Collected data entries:

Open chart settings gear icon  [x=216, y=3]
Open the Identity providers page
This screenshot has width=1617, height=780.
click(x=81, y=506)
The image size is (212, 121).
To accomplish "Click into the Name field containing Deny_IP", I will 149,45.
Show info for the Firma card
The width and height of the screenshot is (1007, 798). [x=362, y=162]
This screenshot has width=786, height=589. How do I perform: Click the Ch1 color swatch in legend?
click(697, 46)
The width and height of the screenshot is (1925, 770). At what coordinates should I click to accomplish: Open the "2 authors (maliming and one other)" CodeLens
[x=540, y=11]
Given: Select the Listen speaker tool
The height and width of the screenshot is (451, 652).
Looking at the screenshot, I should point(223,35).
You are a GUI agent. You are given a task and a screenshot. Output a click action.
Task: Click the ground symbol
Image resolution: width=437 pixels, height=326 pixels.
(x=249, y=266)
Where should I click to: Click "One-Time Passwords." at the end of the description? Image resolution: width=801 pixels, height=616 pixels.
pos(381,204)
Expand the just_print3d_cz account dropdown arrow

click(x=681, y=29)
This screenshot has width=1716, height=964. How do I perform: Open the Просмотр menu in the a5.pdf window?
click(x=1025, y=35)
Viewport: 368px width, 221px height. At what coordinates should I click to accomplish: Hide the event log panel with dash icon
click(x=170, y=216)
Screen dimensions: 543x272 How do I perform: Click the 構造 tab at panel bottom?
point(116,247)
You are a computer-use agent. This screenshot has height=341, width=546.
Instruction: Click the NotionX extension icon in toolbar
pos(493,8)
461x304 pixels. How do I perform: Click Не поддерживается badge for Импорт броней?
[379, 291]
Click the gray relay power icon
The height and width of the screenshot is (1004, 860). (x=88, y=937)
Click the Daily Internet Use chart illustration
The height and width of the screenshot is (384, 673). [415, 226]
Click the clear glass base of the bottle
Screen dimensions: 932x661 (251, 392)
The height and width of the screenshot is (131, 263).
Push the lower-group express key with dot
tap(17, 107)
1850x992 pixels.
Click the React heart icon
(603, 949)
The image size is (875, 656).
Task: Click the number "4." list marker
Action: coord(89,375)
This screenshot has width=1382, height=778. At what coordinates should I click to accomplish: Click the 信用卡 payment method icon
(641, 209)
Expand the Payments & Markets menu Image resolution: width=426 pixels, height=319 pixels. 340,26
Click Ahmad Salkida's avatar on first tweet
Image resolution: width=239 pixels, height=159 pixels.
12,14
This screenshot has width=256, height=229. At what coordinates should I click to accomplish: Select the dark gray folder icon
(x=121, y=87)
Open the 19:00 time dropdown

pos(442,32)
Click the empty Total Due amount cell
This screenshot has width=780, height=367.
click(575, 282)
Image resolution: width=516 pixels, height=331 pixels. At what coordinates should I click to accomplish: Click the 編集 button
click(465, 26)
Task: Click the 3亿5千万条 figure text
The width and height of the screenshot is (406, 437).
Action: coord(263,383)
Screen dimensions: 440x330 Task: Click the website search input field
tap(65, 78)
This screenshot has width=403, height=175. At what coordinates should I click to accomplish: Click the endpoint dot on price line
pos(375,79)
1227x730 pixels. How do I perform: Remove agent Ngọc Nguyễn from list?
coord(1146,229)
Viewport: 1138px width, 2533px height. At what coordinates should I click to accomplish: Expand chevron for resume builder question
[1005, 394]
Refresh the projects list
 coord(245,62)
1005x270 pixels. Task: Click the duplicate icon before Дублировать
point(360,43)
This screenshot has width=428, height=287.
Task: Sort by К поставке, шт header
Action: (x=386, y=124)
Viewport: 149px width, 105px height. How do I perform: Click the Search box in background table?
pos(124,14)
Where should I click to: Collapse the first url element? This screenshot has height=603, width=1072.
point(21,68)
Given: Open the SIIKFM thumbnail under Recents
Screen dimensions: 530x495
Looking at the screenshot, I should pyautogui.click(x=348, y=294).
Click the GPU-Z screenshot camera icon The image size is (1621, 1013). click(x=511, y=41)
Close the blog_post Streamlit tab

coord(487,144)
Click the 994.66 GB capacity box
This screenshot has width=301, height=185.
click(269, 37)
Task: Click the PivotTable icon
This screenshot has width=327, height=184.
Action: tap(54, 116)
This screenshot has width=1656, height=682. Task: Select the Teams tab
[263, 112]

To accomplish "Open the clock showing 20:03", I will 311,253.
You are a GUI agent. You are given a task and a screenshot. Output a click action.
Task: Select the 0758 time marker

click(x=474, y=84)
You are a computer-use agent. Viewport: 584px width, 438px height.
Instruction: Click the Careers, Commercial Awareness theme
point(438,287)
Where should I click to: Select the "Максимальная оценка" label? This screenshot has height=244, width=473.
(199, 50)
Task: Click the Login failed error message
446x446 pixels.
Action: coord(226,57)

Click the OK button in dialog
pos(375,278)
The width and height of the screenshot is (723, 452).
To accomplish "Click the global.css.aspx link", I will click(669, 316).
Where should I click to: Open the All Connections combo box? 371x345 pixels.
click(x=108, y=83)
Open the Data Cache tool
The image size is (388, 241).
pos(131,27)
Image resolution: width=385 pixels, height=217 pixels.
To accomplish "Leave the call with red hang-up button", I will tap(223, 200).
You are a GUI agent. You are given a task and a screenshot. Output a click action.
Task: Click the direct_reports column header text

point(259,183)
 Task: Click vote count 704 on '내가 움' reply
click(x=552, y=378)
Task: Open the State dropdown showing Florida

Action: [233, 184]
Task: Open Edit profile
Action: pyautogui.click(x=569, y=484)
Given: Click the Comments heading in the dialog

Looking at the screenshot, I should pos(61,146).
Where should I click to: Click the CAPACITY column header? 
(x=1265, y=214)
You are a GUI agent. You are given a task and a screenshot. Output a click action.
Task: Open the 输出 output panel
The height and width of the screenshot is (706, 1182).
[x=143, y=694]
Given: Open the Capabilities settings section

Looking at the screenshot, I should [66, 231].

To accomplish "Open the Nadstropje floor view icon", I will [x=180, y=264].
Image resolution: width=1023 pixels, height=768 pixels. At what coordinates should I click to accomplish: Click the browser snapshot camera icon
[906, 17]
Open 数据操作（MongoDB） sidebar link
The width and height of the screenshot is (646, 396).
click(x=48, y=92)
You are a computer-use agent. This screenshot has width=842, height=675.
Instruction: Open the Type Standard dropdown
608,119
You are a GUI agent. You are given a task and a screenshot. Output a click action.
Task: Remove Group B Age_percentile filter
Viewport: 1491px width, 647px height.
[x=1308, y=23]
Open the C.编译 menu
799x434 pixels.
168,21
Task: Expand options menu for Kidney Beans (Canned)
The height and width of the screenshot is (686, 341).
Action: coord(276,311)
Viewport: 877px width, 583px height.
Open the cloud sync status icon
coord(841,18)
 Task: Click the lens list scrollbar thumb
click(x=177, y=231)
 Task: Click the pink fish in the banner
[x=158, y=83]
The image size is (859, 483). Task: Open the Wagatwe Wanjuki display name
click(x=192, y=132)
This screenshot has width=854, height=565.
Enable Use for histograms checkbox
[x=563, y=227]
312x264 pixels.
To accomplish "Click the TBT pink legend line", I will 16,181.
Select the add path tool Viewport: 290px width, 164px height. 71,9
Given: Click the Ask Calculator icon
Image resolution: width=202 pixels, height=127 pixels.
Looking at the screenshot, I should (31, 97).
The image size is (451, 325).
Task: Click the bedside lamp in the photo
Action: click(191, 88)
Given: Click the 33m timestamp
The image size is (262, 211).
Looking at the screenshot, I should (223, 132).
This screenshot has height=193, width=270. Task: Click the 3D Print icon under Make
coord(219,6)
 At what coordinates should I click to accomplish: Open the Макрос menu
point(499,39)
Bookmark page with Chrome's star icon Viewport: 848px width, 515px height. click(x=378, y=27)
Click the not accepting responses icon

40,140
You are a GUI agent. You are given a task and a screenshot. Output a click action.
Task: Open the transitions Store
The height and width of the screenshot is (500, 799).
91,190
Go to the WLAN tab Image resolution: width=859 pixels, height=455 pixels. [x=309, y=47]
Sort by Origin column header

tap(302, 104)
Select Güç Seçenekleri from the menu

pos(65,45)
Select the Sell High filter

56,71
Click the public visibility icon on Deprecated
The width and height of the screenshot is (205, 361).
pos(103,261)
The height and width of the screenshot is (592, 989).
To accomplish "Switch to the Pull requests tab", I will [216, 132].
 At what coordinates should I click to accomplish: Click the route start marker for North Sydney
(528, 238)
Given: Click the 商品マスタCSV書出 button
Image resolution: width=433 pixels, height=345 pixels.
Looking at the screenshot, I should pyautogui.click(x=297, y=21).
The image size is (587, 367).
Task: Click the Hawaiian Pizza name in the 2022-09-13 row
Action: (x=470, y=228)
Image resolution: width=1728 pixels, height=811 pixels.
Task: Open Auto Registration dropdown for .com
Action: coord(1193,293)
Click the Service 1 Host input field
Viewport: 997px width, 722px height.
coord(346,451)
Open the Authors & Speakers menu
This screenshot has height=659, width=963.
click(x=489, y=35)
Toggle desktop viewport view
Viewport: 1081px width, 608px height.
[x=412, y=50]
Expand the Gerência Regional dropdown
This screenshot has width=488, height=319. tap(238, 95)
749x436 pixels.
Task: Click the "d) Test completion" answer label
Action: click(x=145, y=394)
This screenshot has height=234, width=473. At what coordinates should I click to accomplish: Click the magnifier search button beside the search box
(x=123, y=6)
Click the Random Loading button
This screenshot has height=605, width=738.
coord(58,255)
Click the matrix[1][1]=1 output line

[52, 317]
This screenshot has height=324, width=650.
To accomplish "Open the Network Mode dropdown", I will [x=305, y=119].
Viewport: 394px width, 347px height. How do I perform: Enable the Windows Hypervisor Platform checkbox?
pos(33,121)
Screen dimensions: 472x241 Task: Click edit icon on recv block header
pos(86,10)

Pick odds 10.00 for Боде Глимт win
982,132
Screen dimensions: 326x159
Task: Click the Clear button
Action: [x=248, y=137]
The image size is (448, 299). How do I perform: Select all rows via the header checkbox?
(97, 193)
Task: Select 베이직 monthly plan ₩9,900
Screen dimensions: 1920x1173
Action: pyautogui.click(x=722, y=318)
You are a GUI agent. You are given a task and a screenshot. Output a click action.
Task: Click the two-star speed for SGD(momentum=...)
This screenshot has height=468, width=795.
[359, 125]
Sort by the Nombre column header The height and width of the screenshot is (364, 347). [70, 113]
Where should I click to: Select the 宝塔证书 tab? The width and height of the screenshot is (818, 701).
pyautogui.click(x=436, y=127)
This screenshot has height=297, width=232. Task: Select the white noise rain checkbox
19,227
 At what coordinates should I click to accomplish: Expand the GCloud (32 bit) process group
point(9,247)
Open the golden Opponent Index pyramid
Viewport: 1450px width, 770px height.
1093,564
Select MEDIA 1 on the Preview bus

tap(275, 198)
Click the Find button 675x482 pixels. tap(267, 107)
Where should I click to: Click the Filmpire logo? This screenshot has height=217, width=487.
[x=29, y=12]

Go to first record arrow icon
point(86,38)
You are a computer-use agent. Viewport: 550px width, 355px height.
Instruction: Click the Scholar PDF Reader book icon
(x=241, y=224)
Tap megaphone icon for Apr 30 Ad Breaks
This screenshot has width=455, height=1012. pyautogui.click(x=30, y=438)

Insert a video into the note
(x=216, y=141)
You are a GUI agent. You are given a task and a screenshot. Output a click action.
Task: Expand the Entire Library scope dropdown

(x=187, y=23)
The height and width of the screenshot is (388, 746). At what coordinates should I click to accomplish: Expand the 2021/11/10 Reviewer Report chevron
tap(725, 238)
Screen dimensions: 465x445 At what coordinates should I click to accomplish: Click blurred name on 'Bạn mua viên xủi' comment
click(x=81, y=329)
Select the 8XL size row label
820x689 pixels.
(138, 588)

Exercise prompt:
Return all lines from the data that include the string "computer".

Your response:
You are a computer-use agent. This screenshot has height=341, width=546.
You are a computer-use agent. Viewport: 584px width, 438px height.
You are a computer-use agent. This screenshot has width=842, height=675.
You are a computer-use agent. Viewport: 550px width, 355px height.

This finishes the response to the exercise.